WHAT THIS TASK INVOLVES: Return the data that follows, keeping every word and mark unchanged.

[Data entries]
[Start of section]

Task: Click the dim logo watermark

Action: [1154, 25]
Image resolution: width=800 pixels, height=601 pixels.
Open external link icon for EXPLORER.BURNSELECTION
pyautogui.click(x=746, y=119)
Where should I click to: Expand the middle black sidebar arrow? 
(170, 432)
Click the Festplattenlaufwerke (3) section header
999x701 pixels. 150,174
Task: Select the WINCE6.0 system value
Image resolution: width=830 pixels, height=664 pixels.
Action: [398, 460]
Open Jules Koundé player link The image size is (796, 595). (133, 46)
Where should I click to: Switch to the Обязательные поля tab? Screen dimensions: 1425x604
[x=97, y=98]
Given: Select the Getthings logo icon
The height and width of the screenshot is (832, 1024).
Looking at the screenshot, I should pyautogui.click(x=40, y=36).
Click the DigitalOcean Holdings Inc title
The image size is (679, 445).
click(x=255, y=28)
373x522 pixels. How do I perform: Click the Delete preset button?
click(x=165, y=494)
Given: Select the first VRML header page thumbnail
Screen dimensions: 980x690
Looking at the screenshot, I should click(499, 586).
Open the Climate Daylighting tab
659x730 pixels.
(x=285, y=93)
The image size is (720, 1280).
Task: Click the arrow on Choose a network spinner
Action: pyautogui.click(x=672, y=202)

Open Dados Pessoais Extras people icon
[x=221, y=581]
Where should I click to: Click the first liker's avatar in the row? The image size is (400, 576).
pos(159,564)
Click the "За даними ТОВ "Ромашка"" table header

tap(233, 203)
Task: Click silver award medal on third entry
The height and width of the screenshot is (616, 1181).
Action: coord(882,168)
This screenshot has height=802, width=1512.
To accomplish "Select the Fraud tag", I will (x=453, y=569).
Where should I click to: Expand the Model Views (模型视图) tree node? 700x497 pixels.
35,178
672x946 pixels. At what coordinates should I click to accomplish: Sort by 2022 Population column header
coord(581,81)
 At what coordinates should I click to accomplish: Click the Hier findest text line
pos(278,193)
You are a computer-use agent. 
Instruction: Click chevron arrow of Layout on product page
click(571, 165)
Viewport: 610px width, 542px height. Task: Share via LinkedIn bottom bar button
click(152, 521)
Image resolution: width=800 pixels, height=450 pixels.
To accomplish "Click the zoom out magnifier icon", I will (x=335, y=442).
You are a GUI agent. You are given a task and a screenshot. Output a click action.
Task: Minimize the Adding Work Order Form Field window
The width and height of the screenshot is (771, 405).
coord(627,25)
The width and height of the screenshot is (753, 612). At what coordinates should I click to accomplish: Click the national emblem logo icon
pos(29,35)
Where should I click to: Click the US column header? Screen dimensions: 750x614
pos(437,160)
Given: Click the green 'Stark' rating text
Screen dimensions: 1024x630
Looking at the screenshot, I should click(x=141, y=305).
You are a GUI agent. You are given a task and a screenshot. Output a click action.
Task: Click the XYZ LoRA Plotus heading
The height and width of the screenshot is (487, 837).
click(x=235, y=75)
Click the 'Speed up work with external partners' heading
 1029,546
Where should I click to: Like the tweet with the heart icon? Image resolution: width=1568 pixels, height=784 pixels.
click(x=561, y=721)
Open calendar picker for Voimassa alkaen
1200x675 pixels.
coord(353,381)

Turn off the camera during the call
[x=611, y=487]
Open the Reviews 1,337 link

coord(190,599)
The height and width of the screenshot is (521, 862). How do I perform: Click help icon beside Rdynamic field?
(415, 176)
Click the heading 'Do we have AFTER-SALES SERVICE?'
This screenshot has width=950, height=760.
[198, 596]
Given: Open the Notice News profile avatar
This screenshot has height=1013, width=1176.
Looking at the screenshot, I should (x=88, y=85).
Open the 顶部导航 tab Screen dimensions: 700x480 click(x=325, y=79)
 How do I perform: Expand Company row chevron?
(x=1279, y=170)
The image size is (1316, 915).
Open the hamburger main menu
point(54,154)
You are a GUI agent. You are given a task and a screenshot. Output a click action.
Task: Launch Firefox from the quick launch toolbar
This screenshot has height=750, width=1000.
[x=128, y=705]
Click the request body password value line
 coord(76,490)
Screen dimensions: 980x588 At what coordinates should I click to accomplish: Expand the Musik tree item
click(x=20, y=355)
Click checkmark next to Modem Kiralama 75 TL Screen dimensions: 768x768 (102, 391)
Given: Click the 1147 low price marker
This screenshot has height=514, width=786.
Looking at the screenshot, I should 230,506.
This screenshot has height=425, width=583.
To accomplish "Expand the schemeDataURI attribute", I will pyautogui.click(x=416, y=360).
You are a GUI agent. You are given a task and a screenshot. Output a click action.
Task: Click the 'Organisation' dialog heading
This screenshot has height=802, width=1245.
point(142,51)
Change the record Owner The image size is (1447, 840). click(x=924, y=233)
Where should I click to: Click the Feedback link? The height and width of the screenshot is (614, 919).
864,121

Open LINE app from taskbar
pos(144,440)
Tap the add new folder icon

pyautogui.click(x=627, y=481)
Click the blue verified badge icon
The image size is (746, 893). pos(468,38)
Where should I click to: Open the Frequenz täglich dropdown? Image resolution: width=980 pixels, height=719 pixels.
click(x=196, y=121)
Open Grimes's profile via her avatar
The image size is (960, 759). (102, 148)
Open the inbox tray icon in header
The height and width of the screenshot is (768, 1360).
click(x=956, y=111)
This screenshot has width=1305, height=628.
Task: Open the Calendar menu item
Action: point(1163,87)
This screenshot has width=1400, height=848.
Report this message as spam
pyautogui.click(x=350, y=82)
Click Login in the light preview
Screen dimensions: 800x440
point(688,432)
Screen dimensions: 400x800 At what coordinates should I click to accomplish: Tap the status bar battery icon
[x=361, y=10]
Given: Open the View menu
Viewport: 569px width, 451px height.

[End of section]

EXERCISE RESPONSE:
Task: Click the dim logo watermark

Action: [1154, 25]
Image resolution: width=800 pixels, height=601 pixels.
Open external link icon for EXPLORER.BURNSELECTION
pyautogui.click(x=746, y=119)
Where should I click to: Expand the middle black sidebar arrow? 
(170, 432)
Click the Festplattenlaufwerke (3) section header
999x701 pixels. 150,174
Task: Select the WINCE6.0 system value
Image resolution: width=830 pixels, height=664 pixels.
Action: [398, 460]
Open Jules Koundé player link The image size is (796, 595). (133, 46)
Where should I click to: Switch to the Обязательные поля tab? Screen dimensions: 1425x604
[x=97, y=98]
Given: Select the Getthings logo icon
The height and width of the screenshot is (832, 1024).
Looking at the screenshot, I should pyautogui.click(x=40, y=36).
Click the DigitalOcean Holdings Inc title
The image size is (679, 445).
click(x=255, y=28)
373x522 pixels. How do I perform: Click the Delete preset button?
click(x=165, y=494)
Given: Select the first VRML header page thumbnail
Screen dimensions: 980x690
Looking at the screenshot, I should click(499, 586).
Open the Climate Daylighting tab
659x730 pixels.
(x=285, y=93)
The image size is (720, 1280).
Task: Click the arrow on Choose a network spinner
Action: pyautogui.click(x=672, y=202)

Open Dados Pessoais Extras people icon
[x=221, y=581]
Where should I click to: Click the first liker's avatar in the row? The image size is (400, 576).
pos(159,564)
Click the "За даними ТОВ "Ромашка"" table header

tap(233, 203)
Task: Click silver award medal on third entry
The height and width of the screenshot is (616, 1181).
Action: coord(882,168)
This screenshot has height=802, width=1512.
To accomplish "Select the Fraud tag", I will (x=453, y=569).
Where should I click to: Expand the Model Views (模型视图) tree node? 700x497 pixels.
35,178
672x946 pixels. At what coordinates should I click to accomplish: Sort by 2022 Population column header
coord(581,81)
 At what coordinates should I click to accomplish: Click the Hier findest text line
pos(278,193)
You are a computer-use agent. 
Instruction: Click chevron arrow of Layout on product page
click(571, 165)
Viewport: 610px width, 542px height. Task: Share via LinkedIn bottom bar button
click(152, 521)
Image resolution: width=800 pixels, height=450 pixels.
To accomplish "Click the zoom out magnifier icon", I will (x=335, y=442).
You are a GUI agent. You are given a task and a screenshot. Output a click action.
Task: Minimize the Adding Work Order Form Field window
The width and height of the screenshot is (771, 405).
coord(627,25)
The width and height of the screenshot is (753, 612). At what coordinates should I click to accomplish: Click the national emblem logo icon
pos(29,35)
Where should I click to: Click the US column header? Screen dimensions: 750x614
pos(437,160)
Given: Click the green 'Stark' rating text
Screen dimensions: 1024x630
Looking at the screenshot, I should click(x=141, y=305).
You are a GUI agent. You are given a task and a screenshot. Output a click action.
Task: Click the XYZ LoRA Plotus heading
The height and width of the screenshot is (487, 837).
click(x=235, y=75)
Click the 'Speed up work with external partners' heading
 1029,546
Where should I click to: Like the tweet with the heart icon? Image resolution: width=1568 pixels, height=784 pixels.
click(x=561, y=721)
Open calendar picker for Voimassa alkaen
1200x675 pixels.
coord(353,381)

Turn off the camera during the call
[x=611, y=487]
Open the Reviews 1,337 link

coord(190,599)
The height and width of the screenshot is (521, 862). How do I perform: Click help icon beside Rdynamic field?
(415, 176)
Click the heading 'Do we have AFTER-SALES SERVICE?'
This screenshot has width=950, height=760.
[198, 596]
Given: Open the Notice News profile avatar
This screenshot has height=1013, width=1176.
Looking at the screenshot, I should (x=88, y=85).
Open the 顶部导航 tab Screen dimensions: 700x480 click(x=325, y=79)
 How do I perform: Expand Company row chevron?
(x=1279, y=170)
The image size is (1316, 915).
Open the hamburger main menu
point(54,154)
You are a GUI agent. You are given a task and a screenshot. Output a click action.
Task: Launch Firefox from the quick launch toolbar
This screenshot has height=750, width=1000.
[x=128, y=705]
Click the request body password value line
 coord(76,490)
Screen dimensions: 980x588 At what coordinates should I click to accomplish: Expand the Musik tree item
click(x=20, y=355)
Click checkmark next to Modem Kiralama 75 TL Screen dimensions: 768x768 (102, 391)
Given: Click the 1147 low price marker
This screenshot has height=514, width=786.
Looking at the screenshot, I should 230,506.
This screenshot has height=425, width=583.
To accomplish "Expand the schemeDataURI attribute", I will pyautogui.click(x=416, y=360).
You are a GUI agent. You are given a task and a screenshot. Output a click action.
Task: Click the 'Organisation' dialog heading
This screenshot has height=802, width=1245.
point(142,51)
Change the record Owner The image size is (1447, 840). click(x=924, y=233)
Where should I click to: Click the Feedback link? The height and width of the screenshot is (614, 919).
864,121

Open LINE app from taskbar
pos(144,440)
Tap the add new folder icon

pyautogui.click(x=627, y=481)
Click the blue verified badge icon
The image size is (746, 893). pos(468,38)
Where should I click to: Open the Frequenz täglich dropdown? Image resolution: width=980 pixels, height=719 pixels.
click(x=196, y=121)
Open Grimes's profile via her avatar
The image size is (960, 759). (102, 148)
Open the inbox tray icon in header
The height and width of the screenshot is (768, 1360).
click(x=956, y=111)
This screenshot has width=1305, height=628.
Task: Open the Calendar menu item
Action: point(1163,87)
This screenshot has width=1400, height=848.
Report this message as spam
pyautogui.click(x=350, y=82)
Click Login in the light preview
Screen dimensions: 800x440
point(688,432)
Screen dimensions: 400x800 At what coordinates should I click to accomplish: Tap the status bar battery icon
[x=361, y=10]
Given: Open the View menu
Viewport: 569px width, 451px height.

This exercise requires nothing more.